Next to the Chawri Bazaar Metro station stands an old, dilapidated building which once served as the house of a certain Gulbarg Begum. Known as a prominent nautch girl of her time, over the years and with the end of the nautch era, the two storeyed, lattice-balconied structure now housed two separate families. On the ground floor lived an old Muslim couple while the upper floor housed two women who went by the names, Laila and Manju. The Muslim and Sikh combination had first come to meet during the 1984 Sikh riots when Laila had gone visiting her paternal uncle and had been caught amidst the fury on the road. Burkha clad women were not the primary targets, so she had found herself safe. While making her way back home, she found a dishevelled Manjeet running directionless. Laila took her under her wing and since the past thirty-four years, the two women had been each other’s life support.
Her family of an ailing mother and a young, sixteen-year-old brother had been butchered right before her eyes. For many years, Manjeet spent sleepless nights revisiting the trauma. However, with Laila’s continuous support and care, she finally learnt to overcome her past and began working on building a future. Laila, a Quran teacher for the poor kids in the vicinity had otherwise lived a life of fair comfort. Her father had owned a wholesale store dealing in copper and brass. With no male heir to the family, the family shop was sold off on her Abba’s demise. She and her Ammi managed well with the sale proceeds. With her Ammi gone too, Laila dedicated herself to some sort of communal service thus bringing her years of Quran learning to good use. Manjeet, on the other hand, had been a domestic spirit. Not one to venture out without her parent’s permission, her future was to be sealed with the alliance of marriage. The events of the fateful night had clearly not been forecasted.

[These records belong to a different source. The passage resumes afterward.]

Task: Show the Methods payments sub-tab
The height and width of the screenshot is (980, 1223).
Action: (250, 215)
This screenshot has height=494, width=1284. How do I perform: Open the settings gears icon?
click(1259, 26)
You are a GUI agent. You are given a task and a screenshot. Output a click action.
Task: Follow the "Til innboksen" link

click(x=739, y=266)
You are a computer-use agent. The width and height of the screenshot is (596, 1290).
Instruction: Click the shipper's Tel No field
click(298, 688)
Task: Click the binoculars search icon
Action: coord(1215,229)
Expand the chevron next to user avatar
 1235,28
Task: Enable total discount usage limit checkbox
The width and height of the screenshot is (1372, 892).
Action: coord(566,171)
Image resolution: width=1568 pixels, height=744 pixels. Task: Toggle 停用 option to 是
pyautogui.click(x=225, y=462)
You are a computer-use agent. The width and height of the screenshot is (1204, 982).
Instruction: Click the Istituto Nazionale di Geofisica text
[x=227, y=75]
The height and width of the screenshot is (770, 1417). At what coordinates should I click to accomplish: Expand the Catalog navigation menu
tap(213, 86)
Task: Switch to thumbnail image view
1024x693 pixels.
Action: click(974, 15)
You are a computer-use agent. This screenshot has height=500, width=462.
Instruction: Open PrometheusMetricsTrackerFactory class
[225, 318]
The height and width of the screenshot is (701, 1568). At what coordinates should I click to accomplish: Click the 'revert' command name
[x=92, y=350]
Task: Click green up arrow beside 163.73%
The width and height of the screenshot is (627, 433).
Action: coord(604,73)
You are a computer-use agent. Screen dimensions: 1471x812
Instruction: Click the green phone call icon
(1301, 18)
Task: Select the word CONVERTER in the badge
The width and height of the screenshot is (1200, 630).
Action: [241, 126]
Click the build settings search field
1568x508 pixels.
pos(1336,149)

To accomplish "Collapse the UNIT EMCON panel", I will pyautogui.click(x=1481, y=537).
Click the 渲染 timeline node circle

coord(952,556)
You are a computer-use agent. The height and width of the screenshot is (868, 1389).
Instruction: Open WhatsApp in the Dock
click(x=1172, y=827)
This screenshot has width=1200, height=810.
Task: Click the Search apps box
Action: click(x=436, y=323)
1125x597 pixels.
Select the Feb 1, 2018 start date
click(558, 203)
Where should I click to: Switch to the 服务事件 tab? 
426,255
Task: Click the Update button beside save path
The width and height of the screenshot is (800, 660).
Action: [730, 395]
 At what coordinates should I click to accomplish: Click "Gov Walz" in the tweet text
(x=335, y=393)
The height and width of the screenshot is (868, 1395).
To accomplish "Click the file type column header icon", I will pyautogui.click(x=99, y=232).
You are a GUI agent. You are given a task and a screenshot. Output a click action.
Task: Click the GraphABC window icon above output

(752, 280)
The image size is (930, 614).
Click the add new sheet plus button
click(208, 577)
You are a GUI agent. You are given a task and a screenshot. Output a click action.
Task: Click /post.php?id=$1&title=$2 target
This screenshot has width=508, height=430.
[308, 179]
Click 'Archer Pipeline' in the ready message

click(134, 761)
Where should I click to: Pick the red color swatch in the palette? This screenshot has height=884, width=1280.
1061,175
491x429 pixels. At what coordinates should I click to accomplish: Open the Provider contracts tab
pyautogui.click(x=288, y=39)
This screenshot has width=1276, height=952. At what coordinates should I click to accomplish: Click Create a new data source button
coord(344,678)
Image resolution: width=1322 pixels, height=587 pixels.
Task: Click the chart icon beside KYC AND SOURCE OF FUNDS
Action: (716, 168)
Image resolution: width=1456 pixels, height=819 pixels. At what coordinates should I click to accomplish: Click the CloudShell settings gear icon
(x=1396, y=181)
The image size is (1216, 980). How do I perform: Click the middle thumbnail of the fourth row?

Laila drew the terrified woman aside and hugged her tight. Dishevelled hair, a torn salwar with a blood-soaked forehead, Laila’s heart went out to Manjeet the minute she spotted her. Loud voices could be heard trailing behind the fearful and tearful woman she had just met. She removed her burkha and threw it over Manjeet. Herself, she had a tabeez on her neck as identity enough. She stepped aside a burning tyre and waited for the crowd to cross by. She didn’t want to be seen running for that could easily make her a collateral damage in their thirst for blood. The crowd, as predicted, came by and one of the men raised his hand signalling the others to stop. He approached Laila and she readily gave her name. His eyes on the tabeez on her neck did the rest. He looked at the burqa clad woman and without a word, left them and headed for the next victim. With the crowd gone, Laila caught hold of Manjeet’s hand and walked faster than she had ever walked before. She did not stop till she had reached home. This is how Laila, twenty-three and Manju, nineteen, came to be.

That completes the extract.